> _TASK INPUT_:
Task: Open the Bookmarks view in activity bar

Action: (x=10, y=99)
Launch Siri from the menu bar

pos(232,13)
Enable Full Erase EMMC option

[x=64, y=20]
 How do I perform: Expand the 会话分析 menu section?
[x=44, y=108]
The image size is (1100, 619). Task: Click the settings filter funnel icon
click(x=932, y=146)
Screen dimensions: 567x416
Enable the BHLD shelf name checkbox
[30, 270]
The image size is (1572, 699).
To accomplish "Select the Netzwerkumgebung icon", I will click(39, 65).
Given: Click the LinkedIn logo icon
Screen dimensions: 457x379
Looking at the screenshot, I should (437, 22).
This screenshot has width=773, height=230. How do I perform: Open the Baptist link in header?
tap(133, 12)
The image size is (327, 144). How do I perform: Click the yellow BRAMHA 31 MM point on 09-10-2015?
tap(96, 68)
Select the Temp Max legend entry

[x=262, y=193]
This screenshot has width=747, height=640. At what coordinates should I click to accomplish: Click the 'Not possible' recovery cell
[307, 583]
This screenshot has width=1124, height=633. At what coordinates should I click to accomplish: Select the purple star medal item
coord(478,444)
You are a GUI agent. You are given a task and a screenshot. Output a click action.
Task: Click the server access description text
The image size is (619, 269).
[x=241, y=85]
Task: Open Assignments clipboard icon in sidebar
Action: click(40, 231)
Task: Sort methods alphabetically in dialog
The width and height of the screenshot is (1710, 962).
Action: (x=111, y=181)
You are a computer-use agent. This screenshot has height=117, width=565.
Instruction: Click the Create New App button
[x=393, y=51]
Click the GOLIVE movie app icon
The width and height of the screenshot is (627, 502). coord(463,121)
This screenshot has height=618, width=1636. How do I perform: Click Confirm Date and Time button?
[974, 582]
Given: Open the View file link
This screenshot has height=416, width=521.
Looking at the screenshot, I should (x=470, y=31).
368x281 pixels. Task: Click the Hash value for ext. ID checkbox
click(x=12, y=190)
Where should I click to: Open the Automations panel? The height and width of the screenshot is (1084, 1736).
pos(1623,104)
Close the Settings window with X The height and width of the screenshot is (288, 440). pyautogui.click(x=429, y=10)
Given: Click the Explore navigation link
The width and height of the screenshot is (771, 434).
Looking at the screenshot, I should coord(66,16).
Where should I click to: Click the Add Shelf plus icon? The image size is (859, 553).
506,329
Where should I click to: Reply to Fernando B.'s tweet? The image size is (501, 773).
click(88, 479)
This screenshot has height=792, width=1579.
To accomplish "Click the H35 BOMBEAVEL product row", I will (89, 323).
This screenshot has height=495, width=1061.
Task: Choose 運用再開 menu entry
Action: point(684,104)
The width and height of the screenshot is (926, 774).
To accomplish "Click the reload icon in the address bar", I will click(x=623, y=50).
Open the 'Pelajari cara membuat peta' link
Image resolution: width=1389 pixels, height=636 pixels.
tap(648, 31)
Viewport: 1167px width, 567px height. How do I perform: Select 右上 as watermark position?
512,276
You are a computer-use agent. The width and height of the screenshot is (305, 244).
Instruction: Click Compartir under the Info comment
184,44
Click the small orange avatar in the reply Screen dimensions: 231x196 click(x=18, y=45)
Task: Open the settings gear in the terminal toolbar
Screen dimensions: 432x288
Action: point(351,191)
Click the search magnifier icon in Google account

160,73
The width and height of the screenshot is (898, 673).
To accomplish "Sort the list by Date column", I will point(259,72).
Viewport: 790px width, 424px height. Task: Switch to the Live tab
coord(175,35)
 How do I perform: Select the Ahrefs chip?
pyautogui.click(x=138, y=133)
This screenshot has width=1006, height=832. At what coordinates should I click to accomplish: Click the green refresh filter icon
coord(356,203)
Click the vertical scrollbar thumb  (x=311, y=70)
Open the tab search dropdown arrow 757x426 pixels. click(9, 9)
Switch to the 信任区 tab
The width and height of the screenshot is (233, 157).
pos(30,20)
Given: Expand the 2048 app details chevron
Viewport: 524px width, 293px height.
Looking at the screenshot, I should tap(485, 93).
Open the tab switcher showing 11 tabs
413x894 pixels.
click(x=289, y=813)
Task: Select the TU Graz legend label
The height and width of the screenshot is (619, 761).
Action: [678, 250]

> _BRIEF_:
Rewrite the records from the line holding "Click the small" through the end of the records, inclusive, with "scrollbar thumb" replaced by "scrollbar track" and nothing else changed.

> _FULL OUTPUT_:
Click the small orange avatar in the reply Screen dimensions: 231x196 click(x=18, y=45)
Task: Open the settings gear in the terminal toolbar
Screen dimensions: 432x288
Action: point(351,191)
Click the search magnifier icon in Google account

160,73
The width and height of the screenshot is (898, 673).
To accomplish "Sort the list by Date column", I will point(259,72).
Viewport: 790px width, 424px height. Task: Switch to the Live tab
coord(175,35)
 How do I perform: Select the Ahrefs chip?
pyautogui.click(x=138, y=133)
This screenshot has width=1006, height=832. At what coordinates should I click to accomplish: Click the green refresh filter icon
coord(356,203)
Click the vertical scrollbar track  (x=311, y=70)
Open the tab search dropdown arrow 757x426 pixels. click(9, 9)
Switch to the 信任区 tab
The width and height of the screenshot is (233, 157).
pos(30,20)
Given: Expand the 2048 app details chevron
Viewport: 524px width, 293px height.
Looking at the screenshot, I should tap(485, 93).
Open the tab switcher showing 11 tabs
413x894 pixels.
click(x=289, y=813)
Task: Select the TU Graz legend label
The height and width of the screenshot is (619, 761).
Action: [678, 250]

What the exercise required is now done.